But Aikido is not a monolithic group of people who are "wasting their time....", etc. There are a number (a minority) that are bright, dedicated martial artists. Look at the ones who left (like in Dennis' thread) but who are hanging around *as part of a larger martial arts practice that they still do*. Nobody is a homeless, hopeless waif looking to be part of some group, Kevin... it tends to be more people who still like the idea of Aikido and the FEW worthwhile people that appeal to them.

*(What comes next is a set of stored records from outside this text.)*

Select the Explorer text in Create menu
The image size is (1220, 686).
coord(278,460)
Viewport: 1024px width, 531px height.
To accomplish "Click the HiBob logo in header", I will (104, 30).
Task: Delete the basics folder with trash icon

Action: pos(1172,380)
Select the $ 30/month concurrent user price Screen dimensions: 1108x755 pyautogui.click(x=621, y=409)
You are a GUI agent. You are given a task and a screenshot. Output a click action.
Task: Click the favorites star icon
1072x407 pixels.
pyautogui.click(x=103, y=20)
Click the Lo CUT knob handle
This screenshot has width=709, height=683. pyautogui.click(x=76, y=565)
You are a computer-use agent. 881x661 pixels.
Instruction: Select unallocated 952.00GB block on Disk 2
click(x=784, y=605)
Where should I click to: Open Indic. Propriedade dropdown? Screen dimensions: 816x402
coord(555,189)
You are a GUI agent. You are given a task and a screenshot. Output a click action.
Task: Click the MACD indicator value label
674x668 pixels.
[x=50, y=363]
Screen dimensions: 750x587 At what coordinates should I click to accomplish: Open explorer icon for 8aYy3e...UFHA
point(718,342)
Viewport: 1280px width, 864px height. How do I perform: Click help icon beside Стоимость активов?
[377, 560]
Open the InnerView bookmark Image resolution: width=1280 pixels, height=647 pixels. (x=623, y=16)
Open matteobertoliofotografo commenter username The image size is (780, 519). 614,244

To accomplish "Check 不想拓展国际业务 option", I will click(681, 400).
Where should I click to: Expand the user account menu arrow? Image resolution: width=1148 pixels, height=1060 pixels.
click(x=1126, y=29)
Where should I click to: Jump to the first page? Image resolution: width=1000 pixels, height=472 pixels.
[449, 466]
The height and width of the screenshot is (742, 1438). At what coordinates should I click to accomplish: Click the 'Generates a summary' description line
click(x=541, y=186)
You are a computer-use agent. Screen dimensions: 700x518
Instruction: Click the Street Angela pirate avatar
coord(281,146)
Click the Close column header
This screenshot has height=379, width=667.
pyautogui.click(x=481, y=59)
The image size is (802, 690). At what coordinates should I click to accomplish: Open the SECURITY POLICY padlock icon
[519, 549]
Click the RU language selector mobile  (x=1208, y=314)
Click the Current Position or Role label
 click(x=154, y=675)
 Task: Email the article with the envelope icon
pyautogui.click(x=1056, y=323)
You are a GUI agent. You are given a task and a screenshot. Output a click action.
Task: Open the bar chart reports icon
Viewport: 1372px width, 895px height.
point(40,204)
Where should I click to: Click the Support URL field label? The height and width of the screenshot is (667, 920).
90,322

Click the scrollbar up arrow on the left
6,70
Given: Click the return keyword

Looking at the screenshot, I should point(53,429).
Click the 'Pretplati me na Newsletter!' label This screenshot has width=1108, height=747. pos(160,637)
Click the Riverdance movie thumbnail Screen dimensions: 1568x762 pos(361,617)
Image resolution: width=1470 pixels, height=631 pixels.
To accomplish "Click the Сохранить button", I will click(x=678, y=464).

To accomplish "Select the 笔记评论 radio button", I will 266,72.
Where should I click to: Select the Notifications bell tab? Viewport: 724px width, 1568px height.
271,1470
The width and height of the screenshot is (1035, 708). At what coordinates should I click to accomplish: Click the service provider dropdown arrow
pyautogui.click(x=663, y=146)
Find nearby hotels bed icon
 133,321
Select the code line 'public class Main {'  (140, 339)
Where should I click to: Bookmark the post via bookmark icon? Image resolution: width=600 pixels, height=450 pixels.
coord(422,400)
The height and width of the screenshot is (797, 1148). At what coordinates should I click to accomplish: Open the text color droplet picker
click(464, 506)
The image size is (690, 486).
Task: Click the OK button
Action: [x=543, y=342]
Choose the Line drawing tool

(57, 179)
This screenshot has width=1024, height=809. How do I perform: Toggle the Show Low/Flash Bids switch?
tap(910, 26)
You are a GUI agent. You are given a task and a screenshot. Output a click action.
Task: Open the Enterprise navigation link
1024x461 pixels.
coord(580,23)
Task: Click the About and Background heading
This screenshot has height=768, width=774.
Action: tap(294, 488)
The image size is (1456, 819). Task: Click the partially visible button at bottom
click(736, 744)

I came to AikiWeb (I've done it in the past and left pretty quickly... for the same reason some of my friends in Aikido don't bother to come here at all) this last time because I wanted to cover my bases about Japanese knowledge of the qi skills, before I made some error of reasoning in a book I'm working on. Turns out that this time I found some very interesting leads and the community has opened up a lot more. I don't tend to leave an information source until I'm satisfied that I've gotten all I can.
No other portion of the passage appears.